== WORK ORDER ==
Only the lines from the start of the material through the line containing "Switch to the Properties" are to be extracted, exactly as they appear.

╔══

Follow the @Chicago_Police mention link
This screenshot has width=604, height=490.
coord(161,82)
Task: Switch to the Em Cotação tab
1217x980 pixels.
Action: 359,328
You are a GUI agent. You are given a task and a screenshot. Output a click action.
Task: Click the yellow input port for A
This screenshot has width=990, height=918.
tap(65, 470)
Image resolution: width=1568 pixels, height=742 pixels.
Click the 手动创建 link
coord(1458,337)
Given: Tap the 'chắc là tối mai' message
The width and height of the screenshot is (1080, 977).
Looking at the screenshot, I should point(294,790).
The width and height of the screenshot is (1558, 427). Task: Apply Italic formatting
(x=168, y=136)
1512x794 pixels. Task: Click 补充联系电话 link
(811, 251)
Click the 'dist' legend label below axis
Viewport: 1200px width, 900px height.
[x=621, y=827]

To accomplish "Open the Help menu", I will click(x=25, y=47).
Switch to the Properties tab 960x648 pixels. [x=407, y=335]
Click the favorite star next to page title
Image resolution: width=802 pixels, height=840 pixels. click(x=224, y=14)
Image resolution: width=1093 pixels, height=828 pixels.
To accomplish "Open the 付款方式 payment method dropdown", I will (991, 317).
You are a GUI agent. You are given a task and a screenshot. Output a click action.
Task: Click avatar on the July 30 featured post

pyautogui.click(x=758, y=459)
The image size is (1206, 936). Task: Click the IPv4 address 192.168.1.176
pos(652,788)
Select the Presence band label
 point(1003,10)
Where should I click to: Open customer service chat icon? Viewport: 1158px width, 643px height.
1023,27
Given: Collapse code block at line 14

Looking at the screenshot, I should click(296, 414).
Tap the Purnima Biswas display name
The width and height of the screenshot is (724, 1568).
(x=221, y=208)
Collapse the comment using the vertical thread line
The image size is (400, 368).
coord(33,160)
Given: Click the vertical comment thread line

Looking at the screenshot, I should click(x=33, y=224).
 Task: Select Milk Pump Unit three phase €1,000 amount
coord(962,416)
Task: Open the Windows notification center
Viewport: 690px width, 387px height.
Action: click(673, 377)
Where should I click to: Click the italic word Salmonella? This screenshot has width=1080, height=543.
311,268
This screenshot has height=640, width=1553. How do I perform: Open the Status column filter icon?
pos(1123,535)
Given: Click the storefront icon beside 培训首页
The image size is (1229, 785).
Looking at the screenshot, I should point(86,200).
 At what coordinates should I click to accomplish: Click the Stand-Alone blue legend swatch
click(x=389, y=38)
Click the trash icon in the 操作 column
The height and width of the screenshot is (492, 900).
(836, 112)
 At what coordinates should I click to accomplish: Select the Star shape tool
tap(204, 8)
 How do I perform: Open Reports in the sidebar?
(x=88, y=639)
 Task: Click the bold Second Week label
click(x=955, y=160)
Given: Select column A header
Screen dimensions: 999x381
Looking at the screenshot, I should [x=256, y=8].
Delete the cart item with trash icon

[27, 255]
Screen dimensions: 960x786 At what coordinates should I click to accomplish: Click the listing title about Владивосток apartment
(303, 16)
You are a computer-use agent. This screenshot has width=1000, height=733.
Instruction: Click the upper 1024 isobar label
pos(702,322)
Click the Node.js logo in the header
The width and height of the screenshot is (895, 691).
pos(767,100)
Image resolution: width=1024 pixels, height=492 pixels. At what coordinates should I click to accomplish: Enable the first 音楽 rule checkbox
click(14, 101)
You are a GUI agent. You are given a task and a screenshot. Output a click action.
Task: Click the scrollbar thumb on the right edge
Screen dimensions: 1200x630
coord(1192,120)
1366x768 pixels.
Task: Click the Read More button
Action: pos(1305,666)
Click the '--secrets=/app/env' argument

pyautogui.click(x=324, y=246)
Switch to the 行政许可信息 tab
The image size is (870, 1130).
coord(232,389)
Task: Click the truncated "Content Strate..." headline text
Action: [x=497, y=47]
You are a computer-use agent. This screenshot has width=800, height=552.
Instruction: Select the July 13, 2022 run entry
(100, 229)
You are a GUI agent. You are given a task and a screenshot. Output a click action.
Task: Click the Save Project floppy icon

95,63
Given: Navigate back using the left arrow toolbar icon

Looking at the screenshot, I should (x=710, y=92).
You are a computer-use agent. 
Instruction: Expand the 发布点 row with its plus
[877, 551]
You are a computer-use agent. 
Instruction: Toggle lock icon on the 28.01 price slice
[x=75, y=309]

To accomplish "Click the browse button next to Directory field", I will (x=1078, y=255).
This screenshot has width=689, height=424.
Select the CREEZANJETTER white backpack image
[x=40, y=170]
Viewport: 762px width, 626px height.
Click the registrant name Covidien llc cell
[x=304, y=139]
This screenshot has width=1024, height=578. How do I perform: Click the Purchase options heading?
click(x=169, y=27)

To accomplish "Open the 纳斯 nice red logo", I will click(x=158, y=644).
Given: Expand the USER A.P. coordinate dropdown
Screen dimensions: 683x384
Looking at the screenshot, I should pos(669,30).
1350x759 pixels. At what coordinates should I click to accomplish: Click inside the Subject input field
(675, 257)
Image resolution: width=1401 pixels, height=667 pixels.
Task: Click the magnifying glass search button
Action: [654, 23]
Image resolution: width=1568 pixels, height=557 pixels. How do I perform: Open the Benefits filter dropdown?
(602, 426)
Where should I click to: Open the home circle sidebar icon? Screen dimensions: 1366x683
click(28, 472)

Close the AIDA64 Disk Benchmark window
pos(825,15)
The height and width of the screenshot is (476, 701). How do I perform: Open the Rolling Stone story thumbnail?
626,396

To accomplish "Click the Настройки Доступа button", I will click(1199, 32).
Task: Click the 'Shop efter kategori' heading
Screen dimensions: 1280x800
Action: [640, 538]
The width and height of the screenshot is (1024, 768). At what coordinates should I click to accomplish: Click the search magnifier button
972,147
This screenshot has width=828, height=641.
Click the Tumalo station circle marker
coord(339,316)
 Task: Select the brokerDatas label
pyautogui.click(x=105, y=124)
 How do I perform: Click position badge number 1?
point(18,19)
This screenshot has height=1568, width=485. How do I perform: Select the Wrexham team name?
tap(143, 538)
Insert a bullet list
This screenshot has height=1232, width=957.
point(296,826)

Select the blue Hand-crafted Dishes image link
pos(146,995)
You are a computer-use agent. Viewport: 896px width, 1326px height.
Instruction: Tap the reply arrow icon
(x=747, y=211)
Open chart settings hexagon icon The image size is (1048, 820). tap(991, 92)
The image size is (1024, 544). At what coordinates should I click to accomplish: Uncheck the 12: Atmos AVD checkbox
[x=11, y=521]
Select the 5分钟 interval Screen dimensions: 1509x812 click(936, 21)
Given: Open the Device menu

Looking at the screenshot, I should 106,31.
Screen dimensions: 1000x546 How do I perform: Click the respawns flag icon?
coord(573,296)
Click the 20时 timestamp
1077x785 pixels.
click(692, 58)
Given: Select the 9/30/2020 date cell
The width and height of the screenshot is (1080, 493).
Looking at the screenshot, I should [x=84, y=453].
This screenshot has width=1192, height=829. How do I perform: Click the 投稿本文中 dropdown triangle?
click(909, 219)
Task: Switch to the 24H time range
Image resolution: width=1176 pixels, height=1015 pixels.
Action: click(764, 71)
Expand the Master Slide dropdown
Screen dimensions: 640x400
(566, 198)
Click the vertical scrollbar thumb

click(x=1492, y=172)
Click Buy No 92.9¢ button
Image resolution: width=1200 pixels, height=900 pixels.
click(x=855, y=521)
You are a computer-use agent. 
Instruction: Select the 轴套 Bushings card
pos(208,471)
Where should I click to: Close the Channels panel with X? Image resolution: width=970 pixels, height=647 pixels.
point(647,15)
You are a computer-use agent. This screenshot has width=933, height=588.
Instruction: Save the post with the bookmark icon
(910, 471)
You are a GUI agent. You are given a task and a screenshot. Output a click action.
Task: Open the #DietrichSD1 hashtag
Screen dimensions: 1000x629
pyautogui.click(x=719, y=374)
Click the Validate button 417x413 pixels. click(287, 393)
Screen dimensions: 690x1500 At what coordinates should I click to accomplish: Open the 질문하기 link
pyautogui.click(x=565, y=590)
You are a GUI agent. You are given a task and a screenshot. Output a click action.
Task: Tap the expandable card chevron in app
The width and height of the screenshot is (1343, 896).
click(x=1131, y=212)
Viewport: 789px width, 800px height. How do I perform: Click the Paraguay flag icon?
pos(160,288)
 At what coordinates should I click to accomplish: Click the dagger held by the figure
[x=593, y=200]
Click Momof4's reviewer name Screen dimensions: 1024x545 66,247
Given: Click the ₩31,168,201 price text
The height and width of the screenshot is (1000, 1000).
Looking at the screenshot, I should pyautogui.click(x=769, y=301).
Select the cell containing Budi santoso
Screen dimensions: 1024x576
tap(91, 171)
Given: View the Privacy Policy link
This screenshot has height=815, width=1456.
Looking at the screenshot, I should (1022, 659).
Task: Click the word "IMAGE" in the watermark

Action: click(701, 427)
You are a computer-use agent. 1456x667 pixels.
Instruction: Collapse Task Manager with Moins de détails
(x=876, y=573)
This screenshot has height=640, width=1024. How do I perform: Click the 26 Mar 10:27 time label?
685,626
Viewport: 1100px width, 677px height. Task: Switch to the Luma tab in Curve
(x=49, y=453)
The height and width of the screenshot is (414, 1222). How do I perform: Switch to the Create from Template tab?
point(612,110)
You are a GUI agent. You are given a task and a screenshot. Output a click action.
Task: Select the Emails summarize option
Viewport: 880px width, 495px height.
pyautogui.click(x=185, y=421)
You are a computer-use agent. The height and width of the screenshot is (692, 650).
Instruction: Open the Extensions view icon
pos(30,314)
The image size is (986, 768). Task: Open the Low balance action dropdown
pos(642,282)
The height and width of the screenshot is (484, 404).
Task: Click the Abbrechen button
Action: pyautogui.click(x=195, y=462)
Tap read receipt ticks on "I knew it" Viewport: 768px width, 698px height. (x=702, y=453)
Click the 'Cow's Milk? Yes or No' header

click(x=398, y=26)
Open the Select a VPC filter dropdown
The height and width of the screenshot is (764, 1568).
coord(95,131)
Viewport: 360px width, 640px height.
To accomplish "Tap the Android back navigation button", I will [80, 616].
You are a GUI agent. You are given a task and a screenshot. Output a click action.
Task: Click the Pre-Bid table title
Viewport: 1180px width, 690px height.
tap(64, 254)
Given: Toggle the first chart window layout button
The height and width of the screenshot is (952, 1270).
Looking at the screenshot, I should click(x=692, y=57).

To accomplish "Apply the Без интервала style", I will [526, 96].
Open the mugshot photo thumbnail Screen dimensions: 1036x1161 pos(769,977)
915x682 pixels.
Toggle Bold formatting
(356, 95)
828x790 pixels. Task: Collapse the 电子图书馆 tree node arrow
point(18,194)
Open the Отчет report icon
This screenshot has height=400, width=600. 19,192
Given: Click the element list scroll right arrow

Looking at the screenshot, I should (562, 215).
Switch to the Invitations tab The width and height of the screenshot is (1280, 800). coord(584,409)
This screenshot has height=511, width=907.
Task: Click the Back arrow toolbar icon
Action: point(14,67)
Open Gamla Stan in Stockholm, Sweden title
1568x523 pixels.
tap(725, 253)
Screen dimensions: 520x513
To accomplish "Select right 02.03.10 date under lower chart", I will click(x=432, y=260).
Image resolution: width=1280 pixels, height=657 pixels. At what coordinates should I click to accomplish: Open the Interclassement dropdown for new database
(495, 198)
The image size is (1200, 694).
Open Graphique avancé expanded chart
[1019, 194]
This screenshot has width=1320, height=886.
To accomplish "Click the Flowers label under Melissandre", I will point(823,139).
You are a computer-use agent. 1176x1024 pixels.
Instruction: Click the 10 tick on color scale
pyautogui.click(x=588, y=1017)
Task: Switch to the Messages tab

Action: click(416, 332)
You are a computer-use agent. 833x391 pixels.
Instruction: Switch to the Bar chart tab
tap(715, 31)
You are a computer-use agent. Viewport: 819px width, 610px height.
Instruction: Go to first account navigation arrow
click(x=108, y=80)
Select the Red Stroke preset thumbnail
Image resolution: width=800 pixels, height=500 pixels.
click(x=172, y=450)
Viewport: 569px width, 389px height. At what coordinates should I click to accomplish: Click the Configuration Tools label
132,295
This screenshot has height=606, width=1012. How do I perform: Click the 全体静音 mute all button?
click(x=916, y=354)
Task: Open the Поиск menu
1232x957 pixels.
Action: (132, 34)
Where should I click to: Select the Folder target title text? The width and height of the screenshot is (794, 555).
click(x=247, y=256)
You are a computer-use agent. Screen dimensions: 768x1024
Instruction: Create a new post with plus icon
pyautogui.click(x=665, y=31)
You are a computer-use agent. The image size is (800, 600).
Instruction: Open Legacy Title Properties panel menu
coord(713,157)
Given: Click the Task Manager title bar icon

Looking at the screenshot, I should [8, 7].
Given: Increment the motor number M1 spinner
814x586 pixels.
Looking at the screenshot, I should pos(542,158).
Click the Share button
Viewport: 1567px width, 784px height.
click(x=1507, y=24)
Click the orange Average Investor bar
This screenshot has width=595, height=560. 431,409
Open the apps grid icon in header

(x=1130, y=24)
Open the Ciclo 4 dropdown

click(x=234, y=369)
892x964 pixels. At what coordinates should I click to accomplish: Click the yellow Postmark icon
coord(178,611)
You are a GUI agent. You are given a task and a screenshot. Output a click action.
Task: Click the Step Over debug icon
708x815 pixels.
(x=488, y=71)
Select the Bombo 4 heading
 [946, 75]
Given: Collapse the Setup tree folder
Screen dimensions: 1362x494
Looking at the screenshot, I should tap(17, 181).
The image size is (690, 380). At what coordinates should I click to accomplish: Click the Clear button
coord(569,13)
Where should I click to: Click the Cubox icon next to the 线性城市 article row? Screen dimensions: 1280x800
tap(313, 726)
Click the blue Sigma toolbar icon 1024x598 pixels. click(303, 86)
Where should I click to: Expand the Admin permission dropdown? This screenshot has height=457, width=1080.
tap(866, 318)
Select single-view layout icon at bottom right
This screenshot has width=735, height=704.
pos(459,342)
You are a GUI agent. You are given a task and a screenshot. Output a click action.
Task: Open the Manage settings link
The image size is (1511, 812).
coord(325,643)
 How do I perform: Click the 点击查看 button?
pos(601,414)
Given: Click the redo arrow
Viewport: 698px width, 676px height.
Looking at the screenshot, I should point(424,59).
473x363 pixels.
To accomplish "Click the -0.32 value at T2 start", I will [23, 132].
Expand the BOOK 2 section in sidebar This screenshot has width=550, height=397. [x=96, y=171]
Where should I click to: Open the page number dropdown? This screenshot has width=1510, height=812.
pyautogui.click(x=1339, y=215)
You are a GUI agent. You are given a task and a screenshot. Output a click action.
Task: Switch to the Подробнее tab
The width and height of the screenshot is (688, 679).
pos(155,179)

╚══

== WRITTEN RESPONSE ==
Follow the @Chicago_Police mention link
This screenshot has width=604, height=490.
coord(161,82)
Task: Switch to the Em Cotação tab
1217x980 pixels.
Action: 359,328
You are a GUI agent. You are given a task and a screenshot. Output a click action.
Task: Click the yellow input port for A
This screenshot has width=990, height=918.
tap(65, 470)
Image resolution: width=1568 pixels, height=742 pixels.
Click the 手动创建 link
coord(1458,337)
Given: Tap the 'chắc là tối mai' message
The width and height of the screenshot is (1080, 977).
Looking at the screenshot, I should point(294,790).
The width and height of the screenshot is (1558, 427). Task: Apply Italic formatting
(x=168, y=136)
1512x794 pixels. Task: Click 补充联系电话 link
(811, 251)
Click the 'dist' legend label below axis
Viewport: 1200px width, 900px height.
[x=621, y=827]

To accomplish "Open the Help menu", I will click(x=25, y=47).
Switch to the Properties tab 960x648 pixels. [x=407, y=335]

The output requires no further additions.